İçişleri Bakanlığınca, İBB bağlı kuruluşları ve şirketlerinde işbaşı yaptırılan personelden; 455’inin terör örgütü PKK/KCK, 80’inin DHKPC, 20’sinin MLKP, 2’sinin MKP, ayrıca bazılarının FETÖ ve diğer terör örgütleriyle iltisaklı/irtibatlı olduğu yönünde ihbar, şikâyet ve elde edilen tespitler üzerine özel teftiş başlatıldı. İçişleri Bakanı Süleyman Soylu, Afet ve Acil Durum Yönetimi Başkanlığında (AFAD) düzenlenen 'Türkiye Afet Risk Azaltma Planı Çalıştayı’nda konuya ilişkin soruları yanıtladı. 

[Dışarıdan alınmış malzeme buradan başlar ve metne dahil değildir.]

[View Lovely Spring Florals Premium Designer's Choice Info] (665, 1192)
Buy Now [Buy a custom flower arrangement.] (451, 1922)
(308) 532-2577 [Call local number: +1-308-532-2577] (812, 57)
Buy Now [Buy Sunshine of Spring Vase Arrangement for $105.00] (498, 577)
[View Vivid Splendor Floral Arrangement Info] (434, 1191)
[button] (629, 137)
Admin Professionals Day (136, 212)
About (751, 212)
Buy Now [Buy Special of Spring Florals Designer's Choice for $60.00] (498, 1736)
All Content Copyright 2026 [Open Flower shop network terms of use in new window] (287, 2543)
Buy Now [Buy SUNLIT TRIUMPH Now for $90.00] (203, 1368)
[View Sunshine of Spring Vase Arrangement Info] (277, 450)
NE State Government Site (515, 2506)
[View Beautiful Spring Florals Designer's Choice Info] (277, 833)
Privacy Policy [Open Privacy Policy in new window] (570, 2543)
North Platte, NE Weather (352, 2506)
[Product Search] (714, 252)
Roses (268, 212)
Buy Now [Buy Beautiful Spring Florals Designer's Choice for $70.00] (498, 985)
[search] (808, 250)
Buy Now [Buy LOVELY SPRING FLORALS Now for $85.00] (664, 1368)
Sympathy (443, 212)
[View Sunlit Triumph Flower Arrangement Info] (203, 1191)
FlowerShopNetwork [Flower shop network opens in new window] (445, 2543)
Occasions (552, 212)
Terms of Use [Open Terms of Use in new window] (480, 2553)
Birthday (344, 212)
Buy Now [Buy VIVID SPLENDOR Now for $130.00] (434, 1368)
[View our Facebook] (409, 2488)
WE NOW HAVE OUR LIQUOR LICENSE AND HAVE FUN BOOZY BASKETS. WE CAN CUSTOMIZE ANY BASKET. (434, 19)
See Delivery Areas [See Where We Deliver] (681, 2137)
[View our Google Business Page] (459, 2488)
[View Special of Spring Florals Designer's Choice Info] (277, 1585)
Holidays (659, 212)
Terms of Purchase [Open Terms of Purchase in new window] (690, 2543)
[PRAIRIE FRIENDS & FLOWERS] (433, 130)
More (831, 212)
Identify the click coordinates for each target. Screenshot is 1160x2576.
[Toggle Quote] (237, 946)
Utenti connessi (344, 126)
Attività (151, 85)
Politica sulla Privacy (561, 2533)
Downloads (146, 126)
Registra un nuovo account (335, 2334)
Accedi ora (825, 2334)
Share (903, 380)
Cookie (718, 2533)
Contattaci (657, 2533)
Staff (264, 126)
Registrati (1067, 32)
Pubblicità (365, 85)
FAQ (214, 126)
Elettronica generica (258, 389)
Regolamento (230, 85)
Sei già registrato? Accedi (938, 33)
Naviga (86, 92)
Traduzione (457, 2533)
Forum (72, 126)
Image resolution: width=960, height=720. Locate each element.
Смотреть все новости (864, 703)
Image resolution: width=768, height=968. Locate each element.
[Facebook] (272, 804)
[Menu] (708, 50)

Soylu özetle şöyle konuştu:

15 TEMMUZ SONRASI 50 BİN KİŞİ İHRAÇ EDİLDİ 

“Türkiye, terörle ilgili önemli tecrübelerden geçti. Büyük sınamalardan geçti. Türkiye büyük bedeller ödedi ve bu bedellerin hala travmaları, hala yaşadığımız acılar, hala kayıplarımız bizim üzerimizde, hatıralarımızda. Ve buna ait de ülke olarak millet olarak tüm tedbirleri alma zorunluluğumuz söz konusu. Türkiye'de 15 Temmuz oldu. Sadece İçişleri Bakanlığından 50 bin kişi ihraç edildi. Niçin? Neden? Terör örgütleriyle irtibatı ve iltisaklı olduğu için. Dağdaki teröristlerle mücadele ediyoruz. Şehirlerde terörizmle mücadele etmeyecek miyiz? 

'DAĞDA BULUNMUŞ'

“DİYADER (Din Alimleri Yardımlaşma ve Dayanışma Derneği) diye bir dernek var İstanbul'da. Yaklaşık bundan 78 ay evvel arkadaşlarımız geldiler, böyle bir çalışma yaptıklarını söylediler. 'Devam edin' dedik. Bu DİYADER denen dernek tamamen örgüt ele başı Apo tarafından kurdurulmuş, bizatihi kendi talimatıyla kurdurulmuş, dini istismar etmek üzere nitelendirilmiş bir dernek. Çalışma yaparken bir şeye daha ulaştık. Buradan referansla İBB'ye insanların girdiğini ve burada da çalıştıklarını tespit ettik ve gördük. Ve bunun üzerine bunu biraz daha geliştirdik ve burada ihbarlar gelmeye başladı. KCK ile iltisaklı, hapse girmiş, özellikle dağda bulunmuş, yine başka terör örgütlerinde polisimizin öldürülmesi eylemlerine katılmış, katkı vermiş ve yargı tarafından da bu tescil edilmiş ve yine bütün bunların yanı sıra FETÖ'den ihraç ettiğimiz TSK'dan ihraç edilen, ByLock kullanıcısı birçok kişinin yoğunlaştırılmış olarak buraya, İstanbul Büyükşehir Belediyesi'ne işe alındığını... Hangi saiklerle ve nasıl alınıyor?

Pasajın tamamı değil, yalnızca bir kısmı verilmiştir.